[Extracted records]
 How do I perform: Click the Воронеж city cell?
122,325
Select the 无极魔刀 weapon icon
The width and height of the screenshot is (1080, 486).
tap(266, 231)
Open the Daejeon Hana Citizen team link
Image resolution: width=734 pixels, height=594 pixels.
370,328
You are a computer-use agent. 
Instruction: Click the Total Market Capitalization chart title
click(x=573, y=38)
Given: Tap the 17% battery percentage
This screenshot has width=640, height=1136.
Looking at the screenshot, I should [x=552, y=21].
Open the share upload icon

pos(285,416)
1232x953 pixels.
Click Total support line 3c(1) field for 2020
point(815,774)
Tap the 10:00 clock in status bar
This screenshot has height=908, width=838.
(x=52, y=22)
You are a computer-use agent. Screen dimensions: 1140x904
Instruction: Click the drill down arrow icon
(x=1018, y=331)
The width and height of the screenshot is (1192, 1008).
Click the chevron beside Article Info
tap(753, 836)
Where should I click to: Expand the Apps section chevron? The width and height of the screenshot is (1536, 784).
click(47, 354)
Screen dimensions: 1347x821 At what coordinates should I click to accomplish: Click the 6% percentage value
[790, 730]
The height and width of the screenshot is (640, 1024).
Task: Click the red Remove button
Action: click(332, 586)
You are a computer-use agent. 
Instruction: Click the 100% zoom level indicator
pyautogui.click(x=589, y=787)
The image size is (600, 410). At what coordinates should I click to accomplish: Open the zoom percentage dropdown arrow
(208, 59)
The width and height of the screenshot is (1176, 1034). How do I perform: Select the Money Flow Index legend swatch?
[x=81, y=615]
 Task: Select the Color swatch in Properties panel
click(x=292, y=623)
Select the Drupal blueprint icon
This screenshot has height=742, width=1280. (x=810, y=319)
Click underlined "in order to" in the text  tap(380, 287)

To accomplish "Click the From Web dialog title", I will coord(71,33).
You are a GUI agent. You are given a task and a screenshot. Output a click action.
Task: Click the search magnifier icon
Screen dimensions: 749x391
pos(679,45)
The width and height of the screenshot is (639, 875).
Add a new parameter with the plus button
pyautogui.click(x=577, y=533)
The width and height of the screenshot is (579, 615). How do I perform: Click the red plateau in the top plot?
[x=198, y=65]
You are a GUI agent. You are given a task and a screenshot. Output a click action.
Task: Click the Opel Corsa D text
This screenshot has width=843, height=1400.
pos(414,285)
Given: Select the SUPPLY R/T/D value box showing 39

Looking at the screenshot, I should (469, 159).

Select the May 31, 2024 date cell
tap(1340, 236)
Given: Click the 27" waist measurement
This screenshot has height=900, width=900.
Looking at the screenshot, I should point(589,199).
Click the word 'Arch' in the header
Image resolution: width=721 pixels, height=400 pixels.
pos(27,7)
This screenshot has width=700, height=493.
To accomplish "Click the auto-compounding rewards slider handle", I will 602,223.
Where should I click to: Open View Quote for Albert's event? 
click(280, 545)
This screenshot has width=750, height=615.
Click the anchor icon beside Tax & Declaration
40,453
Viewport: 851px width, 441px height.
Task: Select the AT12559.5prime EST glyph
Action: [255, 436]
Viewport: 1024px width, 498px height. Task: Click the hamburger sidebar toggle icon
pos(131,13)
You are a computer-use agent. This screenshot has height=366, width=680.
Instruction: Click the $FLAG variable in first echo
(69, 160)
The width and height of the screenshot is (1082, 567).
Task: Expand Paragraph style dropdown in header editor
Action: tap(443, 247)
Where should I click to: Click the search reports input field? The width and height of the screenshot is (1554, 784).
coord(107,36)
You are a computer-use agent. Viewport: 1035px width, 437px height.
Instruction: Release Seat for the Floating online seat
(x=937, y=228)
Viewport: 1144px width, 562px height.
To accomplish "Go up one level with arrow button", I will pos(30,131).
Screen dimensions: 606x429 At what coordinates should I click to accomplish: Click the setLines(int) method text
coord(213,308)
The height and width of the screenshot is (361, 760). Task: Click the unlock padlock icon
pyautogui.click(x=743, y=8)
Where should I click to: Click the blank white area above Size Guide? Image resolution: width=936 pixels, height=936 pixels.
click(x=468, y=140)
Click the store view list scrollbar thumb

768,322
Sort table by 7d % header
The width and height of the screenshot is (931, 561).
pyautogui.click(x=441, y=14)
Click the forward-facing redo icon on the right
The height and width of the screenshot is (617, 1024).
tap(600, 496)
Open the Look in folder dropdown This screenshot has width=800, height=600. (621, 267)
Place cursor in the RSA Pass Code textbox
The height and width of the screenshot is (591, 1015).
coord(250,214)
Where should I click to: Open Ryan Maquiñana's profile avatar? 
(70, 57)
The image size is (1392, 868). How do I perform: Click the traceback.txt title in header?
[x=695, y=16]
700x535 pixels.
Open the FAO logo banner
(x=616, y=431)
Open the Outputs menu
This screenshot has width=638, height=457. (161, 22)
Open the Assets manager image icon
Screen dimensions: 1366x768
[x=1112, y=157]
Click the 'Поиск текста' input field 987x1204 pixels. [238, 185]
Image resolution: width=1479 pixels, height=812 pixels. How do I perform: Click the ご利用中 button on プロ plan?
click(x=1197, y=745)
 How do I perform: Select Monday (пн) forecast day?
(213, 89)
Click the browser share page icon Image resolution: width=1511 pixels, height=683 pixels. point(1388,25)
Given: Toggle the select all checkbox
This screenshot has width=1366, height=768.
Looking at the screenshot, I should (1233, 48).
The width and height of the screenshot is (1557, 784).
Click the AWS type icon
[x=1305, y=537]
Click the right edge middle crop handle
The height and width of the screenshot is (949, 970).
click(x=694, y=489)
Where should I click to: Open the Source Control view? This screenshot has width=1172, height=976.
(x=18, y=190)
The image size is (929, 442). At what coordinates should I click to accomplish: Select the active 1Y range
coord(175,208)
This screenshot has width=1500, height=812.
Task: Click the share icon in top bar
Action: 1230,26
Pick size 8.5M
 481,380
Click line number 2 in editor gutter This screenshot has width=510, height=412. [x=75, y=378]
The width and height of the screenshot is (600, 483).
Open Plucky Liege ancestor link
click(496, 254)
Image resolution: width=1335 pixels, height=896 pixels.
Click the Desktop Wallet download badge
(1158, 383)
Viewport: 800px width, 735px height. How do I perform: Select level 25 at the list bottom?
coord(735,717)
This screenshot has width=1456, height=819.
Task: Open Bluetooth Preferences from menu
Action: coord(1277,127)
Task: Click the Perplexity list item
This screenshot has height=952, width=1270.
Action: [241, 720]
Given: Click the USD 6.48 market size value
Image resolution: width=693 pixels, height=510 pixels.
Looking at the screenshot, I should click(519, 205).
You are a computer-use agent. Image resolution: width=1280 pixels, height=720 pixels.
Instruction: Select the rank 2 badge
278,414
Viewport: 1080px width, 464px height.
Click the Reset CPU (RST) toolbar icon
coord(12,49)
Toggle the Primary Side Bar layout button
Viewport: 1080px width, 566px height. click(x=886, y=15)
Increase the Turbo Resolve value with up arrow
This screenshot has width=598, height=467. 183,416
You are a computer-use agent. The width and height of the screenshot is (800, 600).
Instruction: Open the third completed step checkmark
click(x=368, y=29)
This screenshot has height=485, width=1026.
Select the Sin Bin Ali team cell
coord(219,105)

▶ Aim of the exercise
Using the data above, show each line where "right" occurs.

▶ Written solution
Click the forward-facing redo icon on the right
Click the right edge middle crop handle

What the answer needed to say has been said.